[Task details]:
Take the lines from the beginning of the data below through the line holding "Click the 'Measure" and return exactly those.
--------
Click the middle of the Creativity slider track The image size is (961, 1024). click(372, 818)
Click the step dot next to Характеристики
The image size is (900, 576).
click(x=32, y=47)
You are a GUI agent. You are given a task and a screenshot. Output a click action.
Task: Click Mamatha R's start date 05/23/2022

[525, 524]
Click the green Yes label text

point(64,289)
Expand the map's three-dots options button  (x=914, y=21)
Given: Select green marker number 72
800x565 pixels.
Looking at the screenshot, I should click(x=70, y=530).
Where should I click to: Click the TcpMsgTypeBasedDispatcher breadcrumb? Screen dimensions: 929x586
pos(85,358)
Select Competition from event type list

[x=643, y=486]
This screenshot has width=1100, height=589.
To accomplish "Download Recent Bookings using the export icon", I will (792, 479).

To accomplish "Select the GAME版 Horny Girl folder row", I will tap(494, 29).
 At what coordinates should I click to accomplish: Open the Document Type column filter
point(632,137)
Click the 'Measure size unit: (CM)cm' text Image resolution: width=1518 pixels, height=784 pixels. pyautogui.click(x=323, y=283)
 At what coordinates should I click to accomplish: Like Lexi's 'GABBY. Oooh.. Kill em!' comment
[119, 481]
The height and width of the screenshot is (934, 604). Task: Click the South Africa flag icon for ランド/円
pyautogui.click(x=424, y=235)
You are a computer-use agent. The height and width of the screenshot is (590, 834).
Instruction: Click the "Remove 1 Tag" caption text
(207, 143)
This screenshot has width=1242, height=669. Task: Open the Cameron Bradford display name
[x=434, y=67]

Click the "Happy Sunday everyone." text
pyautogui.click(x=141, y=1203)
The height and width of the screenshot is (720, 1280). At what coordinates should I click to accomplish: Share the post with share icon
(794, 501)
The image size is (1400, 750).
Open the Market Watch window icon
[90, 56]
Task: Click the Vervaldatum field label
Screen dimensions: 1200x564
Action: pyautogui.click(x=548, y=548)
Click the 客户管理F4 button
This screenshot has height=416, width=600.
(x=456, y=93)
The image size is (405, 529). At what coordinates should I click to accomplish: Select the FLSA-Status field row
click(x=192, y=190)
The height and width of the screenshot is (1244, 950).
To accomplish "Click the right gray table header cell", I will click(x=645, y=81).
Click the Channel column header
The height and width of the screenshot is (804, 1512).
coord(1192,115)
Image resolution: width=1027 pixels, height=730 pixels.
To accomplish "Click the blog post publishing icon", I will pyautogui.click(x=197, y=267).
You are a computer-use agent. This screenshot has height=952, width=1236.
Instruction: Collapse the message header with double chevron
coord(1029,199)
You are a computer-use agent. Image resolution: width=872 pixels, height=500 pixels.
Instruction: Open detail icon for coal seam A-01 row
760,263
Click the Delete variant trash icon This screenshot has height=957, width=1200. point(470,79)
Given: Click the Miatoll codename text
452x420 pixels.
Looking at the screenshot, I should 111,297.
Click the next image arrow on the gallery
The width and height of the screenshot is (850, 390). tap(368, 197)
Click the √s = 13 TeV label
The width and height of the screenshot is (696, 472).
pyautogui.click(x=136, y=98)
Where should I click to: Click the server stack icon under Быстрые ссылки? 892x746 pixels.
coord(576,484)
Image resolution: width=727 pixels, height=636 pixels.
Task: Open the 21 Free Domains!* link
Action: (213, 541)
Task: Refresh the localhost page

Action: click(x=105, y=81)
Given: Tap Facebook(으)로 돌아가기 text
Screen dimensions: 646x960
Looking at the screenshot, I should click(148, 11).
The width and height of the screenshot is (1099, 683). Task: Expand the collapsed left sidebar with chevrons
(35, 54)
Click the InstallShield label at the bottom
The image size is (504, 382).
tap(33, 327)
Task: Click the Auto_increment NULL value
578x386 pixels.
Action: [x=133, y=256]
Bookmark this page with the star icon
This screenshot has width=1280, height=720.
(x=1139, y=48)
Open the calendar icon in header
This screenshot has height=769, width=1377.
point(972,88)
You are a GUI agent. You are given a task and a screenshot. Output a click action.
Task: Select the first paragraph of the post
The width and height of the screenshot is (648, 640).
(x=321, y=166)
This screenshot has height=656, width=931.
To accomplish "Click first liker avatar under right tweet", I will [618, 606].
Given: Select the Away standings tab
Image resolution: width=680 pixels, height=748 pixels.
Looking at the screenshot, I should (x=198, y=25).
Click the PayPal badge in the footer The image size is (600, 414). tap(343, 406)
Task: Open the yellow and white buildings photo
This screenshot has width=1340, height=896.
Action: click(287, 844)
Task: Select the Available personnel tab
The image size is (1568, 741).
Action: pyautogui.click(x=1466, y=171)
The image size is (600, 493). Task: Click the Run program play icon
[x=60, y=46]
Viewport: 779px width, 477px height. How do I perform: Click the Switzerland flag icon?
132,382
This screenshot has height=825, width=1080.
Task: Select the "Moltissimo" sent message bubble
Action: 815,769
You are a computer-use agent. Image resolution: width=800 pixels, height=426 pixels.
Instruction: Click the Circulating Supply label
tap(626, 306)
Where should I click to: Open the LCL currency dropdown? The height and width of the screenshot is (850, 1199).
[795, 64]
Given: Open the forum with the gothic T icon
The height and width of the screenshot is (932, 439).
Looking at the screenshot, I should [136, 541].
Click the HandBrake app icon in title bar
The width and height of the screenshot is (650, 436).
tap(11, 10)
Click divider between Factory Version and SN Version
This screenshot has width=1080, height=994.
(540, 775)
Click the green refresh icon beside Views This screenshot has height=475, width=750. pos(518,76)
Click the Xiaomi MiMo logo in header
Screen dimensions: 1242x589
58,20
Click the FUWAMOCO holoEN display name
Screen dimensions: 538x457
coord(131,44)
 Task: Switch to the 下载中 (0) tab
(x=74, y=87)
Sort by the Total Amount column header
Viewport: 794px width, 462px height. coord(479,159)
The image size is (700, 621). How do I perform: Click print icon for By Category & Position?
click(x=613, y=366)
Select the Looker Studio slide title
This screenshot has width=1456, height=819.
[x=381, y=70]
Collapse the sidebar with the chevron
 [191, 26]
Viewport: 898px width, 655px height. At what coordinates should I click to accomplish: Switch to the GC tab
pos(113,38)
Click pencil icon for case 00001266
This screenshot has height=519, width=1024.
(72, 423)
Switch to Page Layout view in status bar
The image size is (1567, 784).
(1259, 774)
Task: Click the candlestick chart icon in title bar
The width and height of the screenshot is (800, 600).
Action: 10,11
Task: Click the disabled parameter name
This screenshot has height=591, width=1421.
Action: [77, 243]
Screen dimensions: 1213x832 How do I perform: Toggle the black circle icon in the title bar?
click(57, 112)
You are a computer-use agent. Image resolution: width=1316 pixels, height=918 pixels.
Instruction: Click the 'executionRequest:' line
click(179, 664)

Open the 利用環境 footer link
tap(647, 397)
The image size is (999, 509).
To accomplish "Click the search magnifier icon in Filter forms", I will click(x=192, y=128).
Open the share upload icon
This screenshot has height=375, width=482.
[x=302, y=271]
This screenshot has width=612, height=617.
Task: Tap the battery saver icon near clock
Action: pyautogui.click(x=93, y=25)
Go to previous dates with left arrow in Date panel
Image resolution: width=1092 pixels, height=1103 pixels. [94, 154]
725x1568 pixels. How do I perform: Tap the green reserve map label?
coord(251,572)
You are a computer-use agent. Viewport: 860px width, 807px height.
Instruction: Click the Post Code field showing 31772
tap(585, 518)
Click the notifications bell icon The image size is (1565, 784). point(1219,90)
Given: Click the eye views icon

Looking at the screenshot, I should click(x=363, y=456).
--------
[Solved exercise]:
Click the middle of the Creativity slider track The image size is (961, 1024). click(372, 818)
Click the step dot next to Характеристики
The image size is (900, 576).
click(x=32, y=47)
You are a GUI agent. You are given a task and a screenshot. Output a click action.
Task: Click Mamatha R's start date 05/23/2022

[525, 524]
Click the green Yes label text

point(64,289)
Expand the map's three-dots options button  (x=914, y=21)
Given: Select green marker number 72
800x565 pixels.
Looking at the screenshot, I should click(x=70, y=530).
Where should I click to: Click the TcpMsgTypeBasedDispatcher breadcrumb? Screen dimensions: 929x586
pos(85,358)
Select Competition from event type list

[x=643, y=486]
This screenshot has width=1100, height=589.
To accomplish "Download Recent Bookings using the export icon", I will (792, 479).

To accomplish "Select the GAME版 Horny Girl folder row", I will tap(494, 29).
 At what coordinates should I click to accomplish: Open the Document Type column filter
point(632,137)
Click the 'Measure size unit: (CM)cm' text Image resolution: width=1518 pixels, height=784 pixels. pyautogui.click(x=323, y=283)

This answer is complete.